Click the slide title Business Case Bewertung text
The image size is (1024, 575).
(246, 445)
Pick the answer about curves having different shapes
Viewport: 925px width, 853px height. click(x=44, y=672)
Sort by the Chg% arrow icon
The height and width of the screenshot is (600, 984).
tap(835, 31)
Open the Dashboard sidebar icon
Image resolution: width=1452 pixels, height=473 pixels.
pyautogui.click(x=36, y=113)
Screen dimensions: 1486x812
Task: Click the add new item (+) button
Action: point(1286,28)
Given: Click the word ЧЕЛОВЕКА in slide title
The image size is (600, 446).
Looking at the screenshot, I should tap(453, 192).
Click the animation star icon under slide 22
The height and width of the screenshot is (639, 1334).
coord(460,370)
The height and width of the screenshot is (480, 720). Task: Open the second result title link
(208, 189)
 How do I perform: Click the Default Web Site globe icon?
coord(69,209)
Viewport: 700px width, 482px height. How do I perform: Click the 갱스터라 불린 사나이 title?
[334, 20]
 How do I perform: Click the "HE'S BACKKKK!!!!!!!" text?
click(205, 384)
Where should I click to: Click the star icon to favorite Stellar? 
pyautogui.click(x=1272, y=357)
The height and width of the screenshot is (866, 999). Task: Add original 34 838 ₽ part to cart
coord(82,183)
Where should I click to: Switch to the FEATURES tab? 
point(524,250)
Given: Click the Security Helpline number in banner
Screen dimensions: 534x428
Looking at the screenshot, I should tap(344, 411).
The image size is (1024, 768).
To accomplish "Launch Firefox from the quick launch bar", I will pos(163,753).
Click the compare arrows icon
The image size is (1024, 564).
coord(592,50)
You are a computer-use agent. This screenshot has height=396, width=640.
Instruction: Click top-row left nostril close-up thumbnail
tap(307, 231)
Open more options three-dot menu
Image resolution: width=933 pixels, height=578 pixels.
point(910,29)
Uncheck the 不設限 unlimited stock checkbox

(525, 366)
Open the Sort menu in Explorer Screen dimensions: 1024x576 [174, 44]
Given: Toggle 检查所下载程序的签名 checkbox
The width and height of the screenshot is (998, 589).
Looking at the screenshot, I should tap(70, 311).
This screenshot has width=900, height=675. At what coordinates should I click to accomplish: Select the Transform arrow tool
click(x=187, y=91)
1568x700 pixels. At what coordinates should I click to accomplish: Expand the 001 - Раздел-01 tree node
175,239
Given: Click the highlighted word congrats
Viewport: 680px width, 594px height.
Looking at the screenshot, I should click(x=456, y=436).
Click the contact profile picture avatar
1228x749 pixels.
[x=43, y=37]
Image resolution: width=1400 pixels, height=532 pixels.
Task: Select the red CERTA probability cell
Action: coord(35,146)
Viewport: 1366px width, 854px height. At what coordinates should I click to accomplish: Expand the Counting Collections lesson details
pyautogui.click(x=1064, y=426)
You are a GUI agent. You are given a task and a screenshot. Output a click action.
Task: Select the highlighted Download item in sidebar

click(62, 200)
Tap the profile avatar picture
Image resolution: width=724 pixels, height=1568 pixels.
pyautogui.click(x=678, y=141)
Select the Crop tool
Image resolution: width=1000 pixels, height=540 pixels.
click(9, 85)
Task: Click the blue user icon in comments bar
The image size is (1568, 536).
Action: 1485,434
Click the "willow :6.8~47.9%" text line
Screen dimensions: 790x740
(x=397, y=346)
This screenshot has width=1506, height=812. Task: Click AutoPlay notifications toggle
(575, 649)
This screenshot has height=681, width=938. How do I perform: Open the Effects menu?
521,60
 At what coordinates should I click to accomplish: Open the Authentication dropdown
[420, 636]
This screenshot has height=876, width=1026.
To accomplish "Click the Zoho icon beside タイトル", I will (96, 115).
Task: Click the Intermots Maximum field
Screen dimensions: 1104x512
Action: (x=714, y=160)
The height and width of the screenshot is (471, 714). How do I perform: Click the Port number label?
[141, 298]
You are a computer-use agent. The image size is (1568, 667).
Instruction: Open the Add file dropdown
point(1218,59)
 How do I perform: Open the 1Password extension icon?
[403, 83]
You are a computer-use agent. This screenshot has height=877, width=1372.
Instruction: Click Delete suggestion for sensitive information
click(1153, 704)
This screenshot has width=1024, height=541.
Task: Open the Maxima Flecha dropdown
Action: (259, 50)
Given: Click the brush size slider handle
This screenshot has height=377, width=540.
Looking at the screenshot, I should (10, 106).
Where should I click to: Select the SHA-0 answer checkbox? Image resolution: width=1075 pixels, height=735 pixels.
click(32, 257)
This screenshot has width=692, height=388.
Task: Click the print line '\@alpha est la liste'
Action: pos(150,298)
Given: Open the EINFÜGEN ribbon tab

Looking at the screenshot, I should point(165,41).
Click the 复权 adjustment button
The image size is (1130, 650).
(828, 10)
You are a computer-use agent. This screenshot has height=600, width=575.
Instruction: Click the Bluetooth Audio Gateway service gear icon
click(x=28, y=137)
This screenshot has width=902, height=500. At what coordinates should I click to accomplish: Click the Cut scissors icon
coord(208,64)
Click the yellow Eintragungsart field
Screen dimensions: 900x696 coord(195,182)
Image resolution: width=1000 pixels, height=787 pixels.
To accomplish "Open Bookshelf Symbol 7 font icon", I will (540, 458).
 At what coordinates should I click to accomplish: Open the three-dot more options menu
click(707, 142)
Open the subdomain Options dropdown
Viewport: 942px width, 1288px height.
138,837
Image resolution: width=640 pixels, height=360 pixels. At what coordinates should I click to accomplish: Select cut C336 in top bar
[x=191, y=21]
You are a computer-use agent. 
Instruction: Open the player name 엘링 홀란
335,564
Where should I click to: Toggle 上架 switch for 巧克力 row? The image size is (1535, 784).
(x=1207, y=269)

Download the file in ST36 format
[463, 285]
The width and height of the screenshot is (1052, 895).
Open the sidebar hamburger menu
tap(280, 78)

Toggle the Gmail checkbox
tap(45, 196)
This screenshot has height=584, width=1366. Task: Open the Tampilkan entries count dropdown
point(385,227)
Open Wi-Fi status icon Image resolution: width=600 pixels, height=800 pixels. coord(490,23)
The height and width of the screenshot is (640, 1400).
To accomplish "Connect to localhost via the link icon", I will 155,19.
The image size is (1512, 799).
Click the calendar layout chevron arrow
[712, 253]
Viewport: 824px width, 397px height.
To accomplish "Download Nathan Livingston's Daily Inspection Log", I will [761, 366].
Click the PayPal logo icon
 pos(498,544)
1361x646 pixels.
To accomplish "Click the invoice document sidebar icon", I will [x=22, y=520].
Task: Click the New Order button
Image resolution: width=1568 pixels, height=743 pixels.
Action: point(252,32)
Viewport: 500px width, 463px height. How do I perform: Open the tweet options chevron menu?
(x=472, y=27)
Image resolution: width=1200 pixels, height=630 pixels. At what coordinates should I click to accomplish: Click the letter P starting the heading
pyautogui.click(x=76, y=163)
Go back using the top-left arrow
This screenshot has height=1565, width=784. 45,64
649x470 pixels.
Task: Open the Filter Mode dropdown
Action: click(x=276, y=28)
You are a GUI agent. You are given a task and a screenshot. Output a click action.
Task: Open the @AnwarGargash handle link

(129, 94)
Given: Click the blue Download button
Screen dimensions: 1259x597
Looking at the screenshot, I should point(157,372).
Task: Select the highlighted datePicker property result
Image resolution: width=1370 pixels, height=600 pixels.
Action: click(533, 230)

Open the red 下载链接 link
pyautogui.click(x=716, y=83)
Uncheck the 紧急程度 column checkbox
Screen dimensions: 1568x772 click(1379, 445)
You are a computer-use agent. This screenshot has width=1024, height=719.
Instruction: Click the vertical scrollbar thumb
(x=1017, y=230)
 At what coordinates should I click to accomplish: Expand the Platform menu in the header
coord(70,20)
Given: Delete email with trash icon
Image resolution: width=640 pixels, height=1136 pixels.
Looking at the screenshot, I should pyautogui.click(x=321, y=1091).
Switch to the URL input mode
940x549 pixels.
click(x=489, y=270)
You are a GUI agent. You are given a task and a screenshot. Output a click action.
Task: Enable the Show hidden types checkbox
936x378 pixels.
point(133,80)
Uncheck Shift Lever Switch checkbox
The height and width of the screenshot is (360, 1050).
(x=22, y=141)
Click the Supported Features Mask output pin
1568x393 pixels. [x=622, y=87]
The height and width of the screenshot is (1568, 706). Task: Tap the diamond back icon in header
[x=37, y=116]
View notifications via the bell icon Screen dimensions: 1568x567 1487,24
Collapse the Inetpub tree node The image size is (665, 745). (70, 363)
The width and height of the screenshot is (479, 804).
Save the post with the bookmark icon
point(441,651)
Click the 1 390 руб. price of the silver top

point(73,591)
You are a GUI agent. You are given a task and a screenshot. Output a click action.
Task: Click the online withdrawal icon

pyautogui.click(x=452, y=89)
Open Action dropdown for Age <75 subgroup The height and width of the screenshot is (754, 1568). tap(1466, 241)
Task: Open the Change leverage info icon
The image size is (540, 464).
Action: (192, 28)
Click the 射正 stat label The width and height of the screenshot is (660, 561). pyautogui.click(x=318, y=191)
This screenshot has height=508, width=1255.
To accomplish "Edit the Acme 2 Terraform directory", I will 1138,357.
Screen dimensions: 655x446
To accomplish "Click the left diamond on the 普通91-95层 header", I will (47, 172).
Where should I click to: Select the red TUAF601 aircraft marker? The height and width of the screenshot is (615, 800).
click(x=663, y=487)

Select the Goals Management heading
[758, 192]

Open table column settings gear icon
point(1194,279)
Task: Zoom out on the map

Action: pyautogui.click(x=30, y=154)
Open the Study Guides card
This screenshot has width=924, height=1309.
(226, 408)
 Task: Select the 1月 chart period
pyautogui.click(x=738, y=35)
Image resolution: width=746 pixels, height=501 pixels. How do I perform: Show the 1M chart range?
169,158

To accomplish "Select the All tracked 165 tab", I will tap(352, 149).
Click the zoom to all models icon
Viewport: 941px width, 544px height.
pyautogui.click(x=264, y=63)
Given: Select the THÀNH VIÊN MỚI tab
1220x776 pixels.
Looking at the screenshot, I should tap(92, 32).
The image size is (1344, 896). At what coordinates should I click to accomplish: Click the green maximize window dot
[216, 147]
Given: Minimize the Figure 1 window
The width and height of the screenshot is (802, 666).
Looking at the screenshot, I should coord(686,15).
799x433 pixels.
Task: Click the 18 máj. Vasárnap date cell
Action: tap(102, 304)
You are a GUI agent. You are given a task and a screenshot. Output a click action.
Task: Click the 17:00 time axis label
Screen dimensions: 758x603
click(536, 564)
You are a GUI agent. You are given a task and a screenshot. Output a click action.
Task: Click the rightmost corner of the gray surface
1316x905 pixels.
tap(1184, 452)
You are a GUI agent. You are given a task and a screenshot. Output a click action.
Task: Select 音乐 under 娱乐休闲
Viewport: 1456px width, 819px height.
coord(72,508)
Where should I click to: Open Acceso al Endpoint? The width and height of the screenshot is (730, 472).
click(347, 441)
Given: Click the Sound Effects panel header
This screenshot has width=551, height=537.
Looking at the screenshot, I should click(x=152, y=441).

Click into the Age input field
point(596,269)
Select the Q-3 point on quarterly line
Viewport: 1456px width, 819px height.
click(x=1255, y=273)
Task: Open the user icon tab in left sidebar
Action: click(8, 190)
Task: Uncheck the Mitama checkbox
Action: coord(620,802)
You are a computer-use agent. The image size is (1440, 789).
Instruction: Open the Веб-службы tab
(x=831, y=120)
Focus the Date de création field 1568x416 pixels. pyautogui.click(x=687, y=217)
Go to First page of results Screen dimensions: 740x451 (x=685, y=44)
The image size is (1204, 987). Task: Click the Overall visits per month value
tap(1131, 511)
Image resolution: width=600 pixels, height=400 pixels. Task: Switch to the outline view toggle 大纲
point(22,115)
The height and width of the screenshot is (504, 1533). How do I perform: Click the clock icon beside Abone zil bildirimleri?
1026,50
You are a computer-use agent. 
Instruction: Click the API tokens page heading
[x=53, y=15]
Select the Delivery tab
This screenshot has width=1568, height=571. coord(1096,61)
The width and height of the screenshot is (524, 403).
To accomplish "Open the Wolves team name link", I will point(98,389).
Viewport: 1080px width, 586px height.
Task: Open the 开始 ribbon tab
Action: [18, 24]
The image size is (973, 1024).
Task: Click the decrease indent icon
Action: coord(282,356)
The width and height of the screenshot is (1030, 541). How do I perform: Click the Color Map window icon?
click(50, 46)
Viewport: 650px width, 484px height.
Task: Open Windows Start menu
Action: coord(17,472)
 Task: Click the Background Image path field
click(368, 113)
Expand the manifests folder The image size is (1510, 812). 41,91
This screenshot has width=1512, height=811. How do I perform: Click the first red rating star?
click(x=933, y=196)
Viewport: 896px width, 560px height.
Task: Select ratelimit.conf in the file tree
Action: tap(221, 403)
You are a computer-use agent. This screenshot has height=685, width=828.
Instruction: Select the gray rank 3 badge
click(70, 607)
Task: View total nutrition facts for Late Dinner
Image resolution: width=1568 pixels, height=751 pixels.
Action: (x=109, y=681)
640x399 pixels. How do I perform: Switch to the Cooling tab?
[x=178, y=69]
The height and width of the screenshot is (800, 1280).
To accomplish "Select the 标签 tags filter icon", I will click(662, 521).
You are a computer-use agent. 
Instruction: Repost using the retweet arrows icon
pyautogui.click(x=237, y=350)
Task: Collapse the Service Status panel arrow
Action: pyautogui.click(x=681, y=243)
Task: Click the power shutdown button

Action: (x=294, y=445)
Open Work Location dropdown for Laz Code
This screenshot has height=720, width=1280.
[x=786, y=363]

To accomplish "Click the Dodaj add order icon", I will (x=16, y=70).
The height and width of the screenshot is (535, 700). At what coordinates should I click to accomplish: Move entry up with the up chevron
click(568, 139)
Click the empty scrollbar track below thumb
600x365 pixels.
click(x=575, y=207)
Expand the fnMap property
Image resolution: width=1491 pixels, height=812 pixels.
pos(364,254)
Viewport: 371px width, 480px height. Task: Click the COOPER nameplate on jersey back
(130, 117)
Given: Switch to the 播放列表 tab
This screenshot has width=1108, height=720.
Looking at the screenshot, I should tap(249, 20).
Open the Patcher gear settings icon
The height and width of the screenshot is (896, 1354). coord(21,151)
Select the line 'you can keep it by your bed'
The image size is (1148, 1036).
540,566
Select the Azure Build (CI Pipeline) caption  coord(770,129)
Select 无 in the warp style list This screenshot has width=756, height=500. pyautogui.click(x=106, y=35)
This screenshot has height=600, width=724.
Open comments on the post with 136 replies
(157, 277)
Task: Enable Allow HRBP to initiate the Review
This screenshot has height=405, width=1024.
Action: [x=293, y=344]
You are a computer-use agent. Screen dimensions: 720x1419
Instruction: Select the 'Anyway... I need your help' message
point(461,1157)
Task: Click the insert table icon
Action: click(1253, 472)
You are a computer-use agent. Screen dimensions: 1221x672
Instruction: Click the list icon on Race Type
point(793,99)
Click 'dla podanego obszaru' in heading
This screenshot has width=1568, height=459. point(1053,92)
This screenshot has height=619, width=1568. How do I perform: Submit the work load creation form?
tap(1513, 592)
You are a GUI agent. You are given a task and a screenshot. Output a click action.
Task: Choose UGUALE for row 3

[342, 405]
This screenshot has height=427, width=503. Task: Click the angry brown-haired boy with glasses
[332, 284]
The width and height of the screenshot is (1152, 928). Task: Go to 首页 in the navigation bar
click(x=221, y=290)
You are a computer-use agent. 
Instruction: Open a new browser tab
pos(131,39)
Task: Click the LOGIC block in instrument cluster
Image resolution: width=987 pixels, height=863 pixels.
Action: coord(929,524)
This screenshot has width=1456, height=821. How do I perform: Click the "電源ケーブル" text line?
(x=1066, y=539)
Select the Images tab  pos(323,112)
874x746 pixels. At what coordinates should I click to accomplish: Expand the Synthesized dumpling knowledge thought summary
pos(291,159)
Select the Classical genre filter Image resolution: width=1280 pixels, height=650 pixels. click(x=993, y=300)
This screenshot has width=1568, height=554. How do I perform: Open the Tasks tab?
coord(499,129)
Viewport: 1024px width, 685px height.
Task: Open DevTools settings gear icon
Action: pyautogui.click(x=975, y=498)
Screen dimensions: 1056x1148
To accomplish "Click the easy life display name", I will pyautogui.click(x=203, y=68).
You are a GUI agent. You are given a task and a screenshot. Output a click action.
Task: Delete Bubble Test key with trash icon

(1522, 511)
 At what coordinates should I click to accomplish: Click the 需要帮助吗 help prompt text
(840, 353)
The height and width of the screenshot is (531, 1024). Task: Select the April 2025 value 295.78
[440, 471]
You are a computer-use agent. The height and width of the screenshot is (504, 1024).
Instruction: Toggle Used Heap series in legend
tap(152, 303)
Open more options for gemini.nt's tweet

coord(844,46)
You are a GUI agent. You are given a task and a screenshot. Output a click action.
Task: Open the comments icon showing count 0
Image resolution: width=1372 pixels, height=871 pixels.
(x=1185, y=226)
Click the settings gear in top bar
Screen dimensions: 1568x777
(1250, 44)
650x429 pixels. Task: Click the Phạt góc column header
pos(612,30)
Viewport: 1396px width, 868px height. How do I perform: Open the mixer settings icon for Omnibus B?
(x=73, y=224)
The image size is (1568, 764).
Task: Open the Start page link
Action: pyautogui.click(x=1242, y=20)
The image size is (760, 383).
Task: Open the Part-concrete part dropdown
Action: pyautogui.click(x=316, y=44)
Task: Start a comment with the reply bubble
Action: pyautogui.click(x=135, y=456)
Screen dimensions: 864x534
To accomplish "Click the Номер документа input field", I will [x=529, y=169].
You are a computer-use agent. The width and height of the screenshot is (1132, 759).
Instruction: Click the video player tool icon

WHAT THE TASK ASKS
The result is a copy of every line above where the word "property" shows up.

RESULT
Task: Select the highlighted datePicker property result
Expand the fnMap property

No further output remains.